Answer

**step1** Understanding the problem

The problem asks us to determine by which number the product of any three consecutive natural numbers will always be divisible. Natural numbers are the counting numbers: 1, 2, 3, 4, and so on. Consecutive natural numbers are numbers that follow each other in order, such as (1, 2, 3) or (5, 6, 7).

**step2** Analyzing divisibility by 2

Let's consider any three consecutive natural numbers. For example, if we pick 1, 2, 3. The number 2 is even. If we pick 2, 3, 4. Both 2 and 4 are even. In any set of three consecutive natural numbers, there must be at least one even number. If the first number is odd (e.g., 1, 3, 5), then the second number must be even (2, 4, 6). If the first number is even (e.g., 2, 4, 6), then the first number itself is even. Since the product will always include at least one even number, the entire product will always be an even number. This means the product is always divisible by 2.

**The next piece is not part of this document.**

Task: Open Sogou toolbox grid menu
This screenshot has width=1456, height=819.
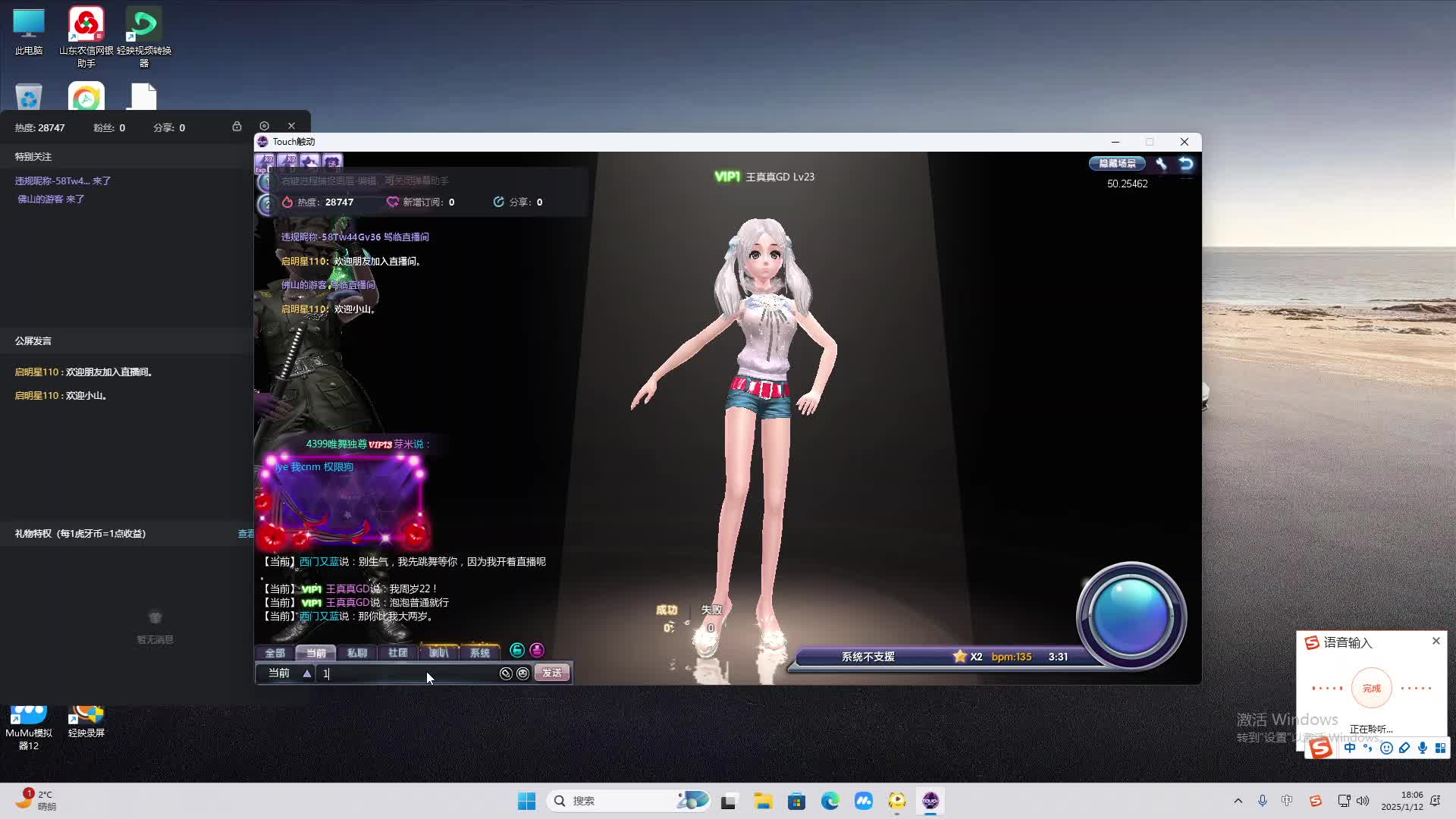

**step3** Analyzing divisibility by 3

Now, let's consider divisibility by 3. Among any three consecutive natural numbers, one of them must be a multiple of 3. We can observe this pattern:
- For 1, 2, 3: The number 3 is a multiple of 3.
- For 2, 3, 4: The number 3 is a multiple of 3.
- For 3, 4, 5: The number 3 is a multiple of 3.
- For 4, 5, 6: The number 6 is a multiple of 3.
Since one of the three consecutive numbers will always be a multiple of 3, their product will also always be a multiple of 3. This means the product is always divisible by 3.

**step4** Determining overall divisibility

From Step 2, we know the product is always divisible by 2. From Step 3, we know the product is always divisible by 3. Since 2 and 3 are prime numbers and have no common factors other than 1 (they are coprime), if a number is divisible by both 2 and 3, it must be divisible by their product. The product of 2 and 3 is $$2 \times 3 = 6$$. Therefore, the product of three consecutive natural numbers is always divisible by 6.

**step5** Testing the options

Let's evaluate the given options based on our findings:
A) 3: We found that the product is always divisible by 3. This statement is true.
B) 9: Let's test with the numbers 1, 2, 3. Their product is $$1 \times 2 \times 3 = 6$$. 6 is not divisible by 9. So, this statement is not always true.
C) 15: Let's test with the numbers 1, 2, 3. Their product is $$1 \times 2 \times 3 = 6$$. 6 is not divisible by 15. So, this statement is not always true.
D) 6: We found that the product is always divisible by 6. This statement is true.
E) None of these.
Both option A (3) and option D (6) are true. However, if a number is divisible by 6, it is automatically divisible by 3. Divisibility by 6 is a stronger and more specific condition. In multiple-choice questions of this type, when multiple options are true, the most comprehensive or largest number that always satisfies the condition is typically the intended answer. Thus, 6 is the most accurate and complete answer.